2008.11.30、明治学院教会(134)待降節 ①
(単立明治学院教会牧師 4年目、健作さん75歳)
マルコ 13:28-37
1.待降節・アドヴェントです。
クリスマスまでの4週、信仰の覚醒を喚起する暦の季節です。紀元13世紀頃に始まりました。”Advento”はラテン語で「迫り来る、近づきつつある」という意味。名詞では「到来、接近」を意味します。イエスの来臨(来ること)への心の備えをする期間として守られています。
待降節の「聖書朗読日課」はいろいろ工夫されてきました。
2.マルコ13章が待降節に読まれるのは、「いちじくの木の譬え話」があるからです。
いちじくの枝が柔らかになり、葉が出るようになると、夏の収穫が近いことを悟ります。
イエスは季節の変化に、神の国・神の支配の到来を読み取ったのです。
「いちじくの木から教えを学びなさい」(マルコ 13:26)とあります。「学ぶ」は29節では「悟りなさい」と言い換えられています。いちじくの収穫の嬉しさの経験から、神がもたらす収穫・恵みを悟れ、ということです。相当の感性が要求されます。

記録データ ::
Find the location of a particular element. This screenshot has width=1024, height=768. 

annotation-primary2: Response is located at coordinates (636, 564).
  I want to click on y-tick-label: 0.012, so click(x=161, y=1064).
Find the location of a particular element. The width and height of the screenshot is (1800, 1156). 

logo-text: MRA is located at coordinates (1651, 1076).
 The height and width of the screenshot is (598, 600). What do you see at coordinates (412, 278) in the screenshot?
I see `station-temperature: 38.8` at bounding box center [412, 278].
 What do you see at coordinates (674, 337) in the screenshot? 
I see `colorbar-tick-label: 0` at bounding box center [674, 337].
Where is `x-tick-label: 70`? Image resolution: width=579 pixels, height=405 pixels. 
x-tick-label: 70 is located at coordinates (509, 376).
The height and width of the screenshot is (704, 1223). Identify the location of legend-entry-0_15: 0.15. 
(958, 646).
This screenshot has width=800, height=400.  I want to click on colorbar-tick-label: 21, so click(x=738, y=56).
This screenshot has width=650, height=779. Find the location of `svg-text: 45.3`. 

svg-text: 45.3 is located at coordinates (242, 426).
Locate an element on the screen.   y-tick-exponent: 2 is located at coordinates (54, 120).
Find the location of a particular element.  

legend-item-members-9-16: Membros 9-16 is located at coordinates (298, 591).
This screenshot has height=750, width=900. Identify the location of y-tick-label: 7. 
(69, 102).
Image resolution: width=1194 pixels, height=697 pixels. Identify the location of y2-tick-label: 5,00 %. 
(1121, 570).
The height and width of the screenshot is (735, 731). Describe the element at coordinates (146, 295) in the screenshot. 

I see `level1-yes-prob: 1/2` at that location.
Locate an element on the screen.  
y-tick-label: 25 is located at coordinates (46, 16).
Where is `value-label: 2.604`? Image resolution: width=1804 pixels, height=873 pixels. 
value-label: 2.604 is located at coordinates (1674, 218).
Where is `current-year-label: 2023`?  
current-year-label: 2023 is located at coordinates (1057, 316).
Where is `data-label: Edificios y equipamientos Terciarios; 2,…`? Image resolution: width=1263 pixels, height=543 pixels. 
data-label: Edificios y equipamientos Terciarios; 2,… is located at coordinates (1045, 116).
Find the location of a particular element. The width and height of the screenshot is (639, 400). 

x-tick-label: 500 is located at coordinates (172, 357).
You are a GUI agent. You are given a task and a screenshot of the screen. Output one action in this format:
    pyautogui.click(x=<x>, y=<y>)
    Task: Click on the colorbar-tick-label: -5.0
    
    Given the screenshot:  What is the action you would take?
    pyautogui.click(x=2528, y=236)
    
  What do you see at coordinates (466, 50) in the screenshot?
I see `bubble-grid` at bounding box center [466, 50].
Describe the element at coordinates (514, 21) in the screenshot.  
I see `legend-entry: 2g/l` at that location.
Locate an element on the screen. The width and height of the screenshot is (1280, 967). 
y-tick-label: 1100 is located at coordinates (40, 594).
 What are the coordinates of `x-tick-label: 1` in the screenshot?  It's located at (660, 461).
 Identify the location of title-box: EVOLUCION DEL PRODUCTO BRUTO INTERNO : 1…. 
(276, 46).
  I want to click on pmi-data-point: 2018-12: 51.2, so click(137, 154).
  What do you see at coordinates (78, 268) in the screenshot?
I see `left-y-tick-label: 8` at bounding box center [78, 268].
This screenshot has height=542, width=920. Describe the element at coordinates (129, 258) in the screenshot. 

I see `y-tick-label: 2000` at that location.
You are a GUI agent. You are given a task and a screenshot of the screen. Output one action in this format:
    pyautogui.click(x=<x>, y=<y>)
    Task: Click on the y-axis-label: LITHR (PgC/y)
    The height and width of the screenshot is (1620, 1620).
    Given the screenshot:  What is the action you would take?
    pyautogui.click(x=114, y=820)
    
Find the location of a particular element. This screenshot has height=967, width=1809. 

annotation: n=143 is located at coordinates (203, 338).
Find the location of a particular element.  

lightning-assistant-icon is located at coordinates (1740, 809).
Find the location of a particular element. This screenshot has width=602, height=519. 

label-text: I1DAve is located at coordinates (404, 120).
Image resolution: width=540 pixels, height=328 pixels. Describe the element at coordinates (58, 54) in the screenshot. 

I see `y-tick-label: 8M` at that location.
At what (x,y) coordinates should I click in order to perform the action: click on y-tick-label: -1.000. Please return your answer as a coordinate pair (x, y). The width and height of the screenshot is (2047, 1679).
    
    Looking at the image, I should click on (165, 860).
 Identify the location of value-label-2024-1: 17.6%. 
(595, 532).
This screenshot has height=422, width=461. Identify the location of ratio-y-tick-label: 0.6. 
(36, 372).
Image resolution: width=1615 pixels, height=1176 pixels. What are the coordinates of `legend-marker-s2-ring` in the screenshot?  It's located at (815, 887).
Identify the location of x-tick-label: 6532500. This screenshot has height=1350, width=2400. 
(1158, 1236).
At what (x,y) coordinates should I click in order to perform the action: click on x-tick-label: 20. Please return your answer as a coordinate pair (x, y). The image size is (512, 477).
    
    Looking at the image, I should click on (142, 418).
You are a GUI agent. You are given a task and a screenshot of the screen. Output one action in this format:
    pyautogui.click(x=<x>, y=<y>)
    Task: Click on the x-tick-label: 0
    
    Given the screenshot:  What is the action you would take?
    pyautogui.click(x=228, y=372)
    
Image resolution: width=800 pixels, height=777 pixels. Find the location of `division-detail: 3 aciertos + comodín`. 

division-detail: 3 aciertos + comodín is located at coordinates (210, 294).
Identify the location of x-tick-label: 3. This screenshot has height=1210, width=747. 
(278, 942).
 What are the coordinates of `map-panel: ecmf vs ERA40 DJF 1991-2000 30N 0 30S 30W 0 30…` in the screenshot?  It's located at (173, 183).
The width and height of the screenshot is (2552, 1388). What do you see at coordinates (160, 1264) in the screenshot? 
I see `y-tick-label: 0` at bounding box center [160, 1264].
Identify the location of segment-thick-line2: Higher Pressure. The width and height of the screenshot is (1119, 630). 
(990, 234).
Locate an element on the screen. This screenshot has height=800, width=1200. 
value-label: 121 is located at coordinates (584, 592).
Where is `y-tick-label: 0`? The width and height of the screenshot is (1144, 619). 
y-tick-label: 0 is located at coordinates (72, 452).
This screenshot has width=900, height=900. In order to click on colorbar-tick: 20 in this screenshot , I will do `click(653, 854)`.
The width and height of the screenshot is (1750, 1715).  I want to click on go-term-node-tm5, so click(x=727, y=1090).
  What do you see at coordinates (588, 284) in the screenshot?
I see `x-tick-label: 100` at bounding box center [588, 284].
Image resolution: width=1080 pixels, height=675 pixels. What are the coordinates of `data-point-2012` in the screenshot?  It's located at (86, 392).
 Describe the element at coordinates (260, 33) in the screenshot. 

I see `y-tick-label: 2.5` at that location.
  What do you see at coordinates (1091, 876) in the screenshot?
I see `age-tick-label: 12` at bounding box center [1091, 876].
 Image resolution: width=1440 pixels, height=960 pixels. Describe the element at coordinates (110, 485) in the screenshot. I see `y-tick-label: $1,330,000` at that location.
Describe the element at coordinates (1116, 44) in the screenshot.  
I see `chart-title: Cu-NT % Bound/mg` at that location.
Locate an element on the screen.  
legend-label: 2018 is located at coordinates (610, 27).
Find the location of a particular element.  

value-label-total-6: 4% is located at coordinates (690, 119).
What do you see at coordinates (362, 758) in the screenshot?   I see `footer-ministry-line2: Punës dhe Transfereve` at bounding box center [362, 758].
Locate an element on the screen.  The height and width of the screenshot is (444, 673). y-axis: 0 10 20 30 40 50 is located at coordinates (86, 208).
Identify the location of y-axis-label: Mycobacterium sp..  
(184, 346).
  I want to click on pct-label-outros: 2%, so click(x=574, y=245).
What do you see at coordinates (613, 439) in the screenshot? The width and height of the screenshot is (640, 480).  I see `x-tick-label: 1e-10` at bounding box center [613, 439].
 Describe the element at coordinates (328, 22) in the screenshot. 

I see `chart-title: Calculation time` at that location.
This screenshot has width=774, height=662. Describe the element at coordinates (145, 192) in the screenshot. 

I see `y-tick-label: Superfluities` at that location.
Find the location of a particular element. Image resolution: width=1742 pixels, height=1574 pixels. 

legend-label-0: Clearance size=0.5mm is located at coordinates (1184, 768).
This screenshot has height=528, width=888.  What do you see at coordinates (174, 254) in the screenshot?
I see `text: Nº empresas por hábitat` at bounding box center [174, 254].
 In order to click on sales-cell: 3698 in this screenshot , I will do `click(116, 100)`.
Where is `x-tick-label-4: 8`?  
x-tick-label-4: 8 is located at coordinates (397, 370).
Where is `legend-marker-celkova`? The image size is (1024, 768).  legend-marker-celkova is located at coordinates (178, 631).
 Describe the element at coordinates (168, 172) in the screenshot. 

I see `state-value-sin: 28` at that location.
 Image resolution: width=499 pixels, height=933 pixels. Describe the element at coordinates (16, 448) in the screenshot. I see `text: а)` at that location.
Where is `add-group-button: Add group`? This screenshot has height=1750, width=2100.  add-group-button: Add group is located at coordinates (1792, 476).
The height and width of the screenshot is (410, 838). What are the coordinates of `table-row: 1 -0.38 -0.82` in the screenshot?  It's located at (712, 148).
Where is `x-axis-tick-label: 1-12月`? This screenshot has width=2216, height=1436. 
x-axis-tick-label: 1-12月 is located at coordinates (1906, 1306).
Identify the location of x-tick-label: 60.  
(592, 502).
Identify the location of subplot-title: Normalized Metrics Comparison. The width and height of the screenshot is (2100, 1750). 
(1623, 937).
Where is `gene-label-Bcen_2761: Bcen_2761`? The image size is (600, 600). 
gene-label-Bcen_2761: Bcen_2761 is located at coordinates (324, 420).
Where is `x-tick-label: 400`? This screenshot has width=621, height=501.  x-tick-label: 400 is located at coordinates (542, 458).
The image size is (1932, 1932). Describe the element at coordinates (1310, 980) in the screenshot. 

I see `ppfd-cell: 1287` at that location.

課題 ::
本文では、待降節はいつ頃始まったとされていますか。

解答 ::
紀元13世紀頃です。